Benzer şekilde, bu söylemle MBS, Suudi Arabistan başta olmak üzere Körfez’de Arap Baharı karşıtı monarşik veya otoriter dalgayı Batı’da kabul görmesini umduğu “ılımlı İslam” ambalajıyla ambalajlamaya çalışırken, aynı zamanda Arap Baharı’nda fikri ve siyasal ötekisi olarak konumlandırdığı Müslüman Kardeşleri de radikalizm parantezine hapsetmek istiyor. Birleşik Arap Emirlikleri’yle birlikte Suudi Arabistan’ın Müslüman Kardeşler Örgütü’nü başta İngiltere ve ABD olmak üzere Batılı ülkelerde terörist listesine alınması için yaptıkları lobi, harcadıkları çaba herkesin malumu. Dolayısıyla, ılımlı İslam söylemi otoriter dalganın demokrasi ve toplumsal rıza sürecinin içinden gelen Müslüman Kardeşler’e karşı yürüttükleri ideolojik ve siyasal mücadelesinin yeni veçhesini oluşturuyor. 

 

Bir Amerikan hedefi olarak “Sünni İslam”

Yukarıdaki mevzubahis gerekçeler Suudi Arabistan’ın Arap Baharı döneminden kalma hesapları veya muhasebesiyle ilişkililer. Fakat MBS’nın bu açıklamasının güncele ve mevcut bölgesel jeopolitiğe daha yakından değen bir tarafı var. Geçen hafta yazdığım bir yazıda şöyle bir yargıda bulunmuştum: 11 Eylül’den sonra ABD ve Batı, Ortadoğu’ya teröre karşı savaş perspektifinden yaklaştı. Burada da terör denilince büyük oranda “Sünni İslam” kast ediliyordu.
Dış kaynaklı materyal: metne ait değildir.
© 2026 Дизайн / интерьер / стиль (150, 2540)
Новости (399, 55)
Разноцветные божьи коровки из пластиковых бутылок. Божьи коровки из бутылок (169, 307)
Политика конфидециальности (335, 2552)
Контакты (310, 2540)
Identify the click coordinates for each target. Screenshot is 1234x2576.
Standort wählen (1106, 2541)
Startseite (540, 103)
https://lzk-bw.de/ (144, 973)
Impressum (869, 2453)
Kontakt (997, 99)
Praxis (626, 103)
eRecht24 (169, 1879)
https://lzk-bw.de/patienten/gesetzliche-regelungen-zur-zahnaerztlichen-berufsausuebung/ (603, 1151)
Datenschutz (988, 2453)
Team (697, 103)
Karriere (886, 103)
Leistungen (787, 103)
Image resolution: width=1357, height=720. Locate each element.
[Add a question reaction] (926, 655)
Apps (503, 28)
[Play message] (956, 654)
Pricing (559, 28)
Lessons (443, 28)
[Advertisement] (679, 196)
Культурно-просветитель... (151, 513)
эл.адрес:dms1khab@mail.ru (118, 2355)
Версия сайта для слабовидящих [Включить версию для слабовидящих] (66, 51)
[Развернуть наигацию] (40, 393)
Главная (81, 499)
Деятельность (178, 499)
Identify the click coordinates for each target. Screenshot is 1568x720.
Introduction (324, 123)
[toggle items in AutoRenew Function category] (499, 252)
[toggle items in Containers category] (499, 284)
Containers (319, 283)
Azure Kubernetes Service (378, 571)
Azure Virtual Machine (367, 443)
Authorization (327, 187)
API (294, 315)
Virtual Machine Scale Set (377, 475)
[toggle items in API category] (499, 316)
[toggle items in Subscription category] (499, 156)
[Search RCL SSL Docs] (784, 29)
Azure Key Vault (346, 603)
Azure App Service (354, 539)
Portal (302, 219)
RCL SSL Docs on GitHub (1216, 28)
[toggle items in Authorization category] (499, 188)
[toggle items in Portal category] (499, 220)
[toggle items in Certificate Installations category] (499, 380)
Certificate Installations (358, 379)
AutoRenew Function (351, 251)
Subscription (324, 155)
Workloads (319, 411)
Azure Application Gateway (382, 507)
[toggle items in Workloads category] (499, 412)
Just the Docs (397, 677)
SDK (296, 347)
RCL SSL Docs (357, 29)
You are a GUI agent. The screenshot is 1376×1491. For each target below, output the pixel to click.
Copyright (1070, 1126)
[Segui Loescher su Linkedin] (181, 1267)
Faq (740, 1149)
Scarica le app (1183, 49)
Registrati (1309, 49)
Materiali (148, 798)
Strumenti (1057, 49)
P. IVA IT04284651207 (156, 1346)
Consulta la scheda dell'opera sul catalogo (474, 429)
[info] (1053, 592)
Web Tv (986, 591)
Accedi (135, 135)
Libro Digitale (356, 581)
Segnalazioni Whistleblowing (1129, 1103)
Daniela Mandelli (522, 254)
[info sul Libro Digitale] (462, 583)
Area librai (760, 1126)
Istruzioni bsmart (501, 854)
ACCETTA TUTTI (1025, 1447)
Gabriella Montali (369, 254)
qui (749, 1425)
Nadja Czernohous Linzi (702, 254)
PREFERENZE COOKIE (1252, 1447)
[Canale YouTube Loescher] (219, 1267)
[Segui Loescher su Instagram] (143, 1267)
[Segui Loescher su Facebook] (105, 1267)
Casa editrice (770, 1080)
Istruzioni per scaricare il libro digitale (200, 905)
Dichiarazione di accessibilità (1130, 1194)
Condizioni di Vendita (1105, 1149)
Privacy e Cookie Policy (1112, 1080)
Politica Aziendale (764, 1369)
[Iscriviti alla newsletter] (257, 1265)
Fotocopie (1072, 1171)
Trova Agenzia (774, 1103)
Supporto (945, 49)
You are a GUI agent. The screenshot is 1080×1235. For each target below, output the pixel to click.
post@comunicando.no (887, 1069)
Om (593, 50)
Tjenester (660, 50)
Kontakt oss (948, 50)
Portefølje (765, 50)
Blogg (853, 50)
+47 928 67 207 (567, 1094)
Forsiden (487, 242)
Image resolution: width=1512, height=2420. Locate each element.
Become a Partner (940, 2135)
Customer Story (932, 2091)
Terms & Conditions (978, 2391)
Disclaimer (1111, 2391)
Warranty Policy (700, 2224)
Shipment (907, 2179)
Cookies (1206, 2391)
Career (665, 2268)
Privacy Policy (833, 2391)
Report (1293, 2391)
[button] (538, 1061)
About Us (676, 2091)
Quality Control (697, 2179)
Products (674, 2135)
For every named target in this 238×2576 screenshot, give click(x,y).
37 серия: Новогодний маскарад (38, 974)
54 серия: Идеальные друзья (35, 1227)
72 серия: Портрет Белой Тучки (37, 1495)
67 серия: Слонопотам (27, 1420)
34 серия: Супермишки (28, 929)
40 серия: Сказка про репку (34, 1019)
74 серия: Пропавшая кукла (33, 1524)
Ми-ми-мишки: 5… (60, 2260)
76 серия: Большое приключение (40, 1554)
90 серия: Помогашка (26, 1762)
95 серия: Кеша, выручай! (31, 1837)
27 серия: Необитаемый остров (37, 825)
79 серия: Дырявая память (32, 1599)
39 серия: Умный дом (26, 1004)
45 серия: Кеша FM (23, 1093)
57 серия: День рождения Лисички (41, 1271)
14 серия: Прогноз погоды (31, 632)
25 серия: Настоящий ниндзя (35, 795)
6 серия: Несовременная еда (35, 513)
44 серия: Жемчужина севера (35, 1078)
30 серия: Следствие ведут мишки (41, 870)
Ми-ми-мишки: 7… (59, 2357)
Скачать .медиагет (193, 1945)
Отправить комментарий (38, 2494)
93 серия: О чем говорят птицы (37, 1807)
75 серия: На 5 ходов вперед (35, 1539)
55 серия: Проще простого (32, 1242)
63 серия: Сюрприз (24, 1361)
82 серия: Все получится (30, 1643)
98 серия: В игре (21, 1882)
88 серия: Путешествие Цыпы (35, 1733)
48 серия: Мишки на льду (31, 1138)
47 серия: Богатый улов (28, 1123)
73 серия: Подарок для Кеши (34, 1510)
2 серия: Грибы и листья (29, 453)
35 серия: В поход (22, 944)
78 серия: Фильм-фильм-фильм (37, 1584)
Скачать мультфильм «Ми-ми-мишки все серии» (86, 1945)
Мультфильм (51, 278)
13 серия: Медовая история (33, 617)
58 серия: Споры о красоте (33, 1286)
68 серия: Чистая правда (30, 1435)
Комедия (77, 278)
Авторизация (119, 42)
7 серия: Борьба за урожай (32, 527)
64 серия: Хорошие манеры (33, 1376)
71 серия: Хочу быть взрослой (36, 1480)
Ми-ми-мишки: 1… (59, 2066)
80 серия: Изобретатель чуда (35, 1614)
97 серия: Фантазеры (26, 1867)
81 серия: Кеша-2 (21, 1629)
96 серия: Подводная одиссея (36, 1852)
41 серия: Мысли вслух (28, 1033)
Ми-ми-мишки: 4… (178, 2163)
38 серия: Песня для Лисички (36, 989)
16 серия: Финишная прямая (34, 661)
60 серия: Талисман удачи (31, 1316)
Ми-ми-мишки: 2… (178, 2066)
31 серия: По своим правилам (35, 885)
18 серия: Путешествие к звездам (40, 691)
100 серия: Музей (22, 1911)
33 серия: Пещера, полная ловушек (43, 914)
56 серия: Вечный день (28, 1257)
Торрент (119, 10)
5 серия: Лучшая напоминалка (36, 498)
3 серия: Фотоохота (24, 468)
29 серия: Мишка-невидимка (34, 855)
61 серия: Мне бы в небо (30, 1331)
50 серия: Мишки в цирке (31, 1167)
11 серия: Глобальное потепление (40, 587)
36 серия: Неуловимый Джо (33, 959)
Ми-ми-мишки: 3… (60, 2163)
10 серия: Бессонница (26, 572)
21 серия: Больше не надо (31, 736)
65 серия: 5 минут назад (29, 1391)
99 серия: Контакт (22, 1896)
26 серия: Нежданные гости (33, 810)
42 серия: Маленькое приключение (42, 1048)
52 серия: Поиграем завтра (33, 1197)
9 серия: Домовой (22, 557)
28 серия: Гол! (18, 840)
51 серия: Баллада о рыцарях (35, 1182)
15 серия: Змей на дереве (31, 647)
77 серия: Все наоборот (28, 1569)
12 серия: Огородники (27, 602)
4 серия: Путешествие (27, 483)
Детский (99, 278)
Zaten terörün özelde Vahhabilik genelde ise Sünni İslam’la eşleştirilmesi İran için bölgesel siyasette konforlu bir alan yaratmıştı. Bu nedenle İran da Batı’da üretilen teröre karşı mücadele söylemini bölgesel ölçekte yeniden üretti. Bu söylemle kısmi ölçüde Batı’ya ulaşabiliyordu. Özellikle de bu terörizm kavramının gittikçe Suudi Arabistan ve diğer Sünni Arap güçleri mahkum eden bir hüviyete kavuşması İran’ın bu söyleme daha fazla yatırım yapmasına yol açtı. Fakat öyle görünüyor ki bu başlıkta rüzgar başka bir istikamet yönünde esmeye başlıyor. ABD’nin IŞİD öncelikli stratejiden İran öncelikli stratejiye geçmesinin de bir yansıması olarak bundan sonra radikalizm, terörizm kavramlarının daha çok İran destekli Şii milislerle ilişkilendirilerek kullanılacağı bir döneme giriyoruz. Nitekim Tillerson başta olmak üzere ABD’li yetkililerin tonu artan bir şekilde İran ve Şii milisler eleştirisini bu bağlamda okumak gerekir. Bu yeni dönemdeki siyasetin bir yansıması olarak ABD ve Suudi Arabistan’ın öncülük ettiği Körfez blokunun önümüzdeki dönemde İran sınırından Akdeniz’e kadar oluşmakta olan Şii milis kuşağını daha fazla hedef alacaklarını kestirmek güç değil. Yani, bundan sonra radikal kavramının gittikçe Şii milislerle eş anlamlı kullanılacağı bir dönem başlıyor.

 

Jeopolitik savaşta eski cepheler, yeni cephaneler

MBS’nin ılımlı İslam söylemi, Suudi Arabistan’ı bu yeni dönemde İran ve Şii milisleri tasvir etmek için daha fazla kullanılacak olan radikal kavramının karşı blokunda konumlandırma çabasını yansıtıyor. Başka bir ifadeyle, bu söylem MBS bölgede yeni dönemde etkilerini daha fazla hisssedeceğimiz jeopolitik yarılmada Suudi Arabistan’ı ABD’nin safında ve İran’ın karşısında daha sağlam bir şekilde konumlandırma niyetini açığa çıkarıyor. 

 

İran’ın bölgede mezhepçi bir milis kuşağı oluşturmaya çalıştığı aşikâr. Bunun Türkiye’nin Ortadoğu’daki stratejik hareket kabiliyetine ket vurduğu da su götürmez bir vakıa. Fakat buna rağmen Suudi Arabistan öncülüğündeki Körfez blokunun ABD ile birlikte bölgeye yeni bir statüko dayatması, bunu yapabilmek için bölgede hem mezhepçiliğe hem de milliyetçiliğe yatırım yapması, bunun sonucunda bölgenin daha da kırılganlaşması ve dış penetrasyona uygun hale gelmesi ne bölge ne de bölge insanları için hayırlı bir sonuç üretebilir. Velhasıl, ılımlı İslam söylemi bölgedeki jeopolitik mücadeleye barut taşıyan bir işlev görüyor. Bu söylem aynı zamanda bölgeye yeni bir dizaynın dayatılması için elverişli bir ambalaj sunuyor. Bu girişim, bir proje olarak başarısızlığa mahkum olacak gibi gözükse de bölgesel krizi daha da derinleştirme potansiyeline sahip.